In the summer of 2023, Wood oversaw Barrow's move to a new training ground. They moved to the facilities at FC United of Manchester in Moston, Manchester. Wood described the move as "a massive step up for us in attaining the standards that we are wanting to achieve daily." He continued, "Myself, the staff and the players are excited about this move as we continue to keep pushing in the right direction and give ourselves the best opportunity to achieve our goals next season.” FC United of Manchester was founded in 2005 by Manchester United supporters opposed to American businessman Malcolm Glazer's takeover.

Ahead of the 2024–25 season, Wood oversaw the appointment of new Barrow Head Coach Stephen Clemence following the departure of Pete Wild. One of the earliest successes of their new partnership was a league cup fixture away at Premier League giants Chelsea.

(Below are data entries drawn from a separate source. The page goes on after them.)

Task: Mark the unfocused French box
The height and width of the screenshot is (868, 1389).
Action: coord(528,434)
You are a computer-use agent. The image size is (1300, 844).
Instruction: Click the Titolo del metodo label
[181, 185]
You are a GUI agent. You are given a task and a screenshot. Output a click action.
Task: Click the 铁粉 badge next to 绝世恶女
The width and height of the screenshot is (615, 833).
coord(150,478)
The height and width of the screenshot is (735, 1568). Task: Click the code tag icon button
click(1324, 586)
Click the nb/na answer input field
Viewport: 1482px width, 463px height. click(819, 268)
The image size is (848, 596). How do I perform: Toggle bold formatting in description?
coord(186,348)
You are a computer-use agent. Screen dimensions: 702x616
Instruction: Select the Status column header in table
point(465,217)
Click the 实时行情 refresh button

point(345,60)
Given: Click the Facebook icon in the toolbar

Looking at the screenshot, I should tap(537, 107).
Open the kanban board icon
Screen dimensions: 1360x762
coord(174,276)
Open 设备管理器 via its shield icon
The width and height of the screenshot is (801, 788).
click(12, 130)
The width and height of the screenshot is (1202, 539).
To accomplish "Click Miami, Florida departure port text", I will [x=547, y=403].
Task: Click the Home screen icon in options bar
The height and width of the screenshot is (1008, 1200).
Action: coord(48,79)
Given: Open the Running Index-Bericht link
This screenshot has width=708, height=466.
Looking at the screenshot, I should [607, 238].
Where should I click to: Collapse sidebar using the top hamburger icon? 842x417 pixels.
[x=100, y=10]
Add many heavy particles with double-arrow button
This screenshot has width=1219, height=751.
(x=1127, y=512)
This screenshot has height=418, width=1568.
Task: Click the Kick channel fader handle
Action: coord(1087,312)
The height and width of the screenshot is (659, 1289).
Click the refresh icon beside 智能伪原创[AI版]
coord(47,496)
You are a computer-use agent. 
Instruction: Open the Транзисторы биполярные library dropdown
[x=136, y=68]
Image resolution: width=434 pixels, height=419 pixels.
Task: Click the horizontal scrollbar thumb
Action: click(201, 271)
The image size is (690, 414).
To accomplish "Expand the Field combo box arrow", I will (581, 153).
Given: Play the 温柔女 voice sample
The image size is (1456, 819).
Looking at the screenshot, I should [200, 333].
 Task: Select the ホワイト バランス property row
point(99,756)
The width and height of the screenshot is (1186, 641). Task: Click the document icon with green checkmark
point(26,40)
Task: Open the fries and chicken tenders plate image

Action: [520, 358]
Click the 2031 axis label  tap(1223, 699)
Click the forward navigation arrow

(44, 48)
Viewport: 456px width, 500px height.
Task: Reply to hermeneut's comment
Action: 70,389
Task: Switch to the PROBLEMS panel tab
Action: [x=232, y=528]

Wood admitted ahead of the game that it would be a tough fixture for the League Two side.

In October 2024, Iain Wood was named CEO of Barrow, with club chairman Paul Hornby describing the move as a "natural progression for both Iain and the football club".

On 2 May 2026, following a 1–2 defeat to Newport County, Barrow were relegated from League Two.

On 4 May 2026, Wood departed Barrow, having overseen the club’s decline from an 8th-place finish in League Two to relegation to the National League.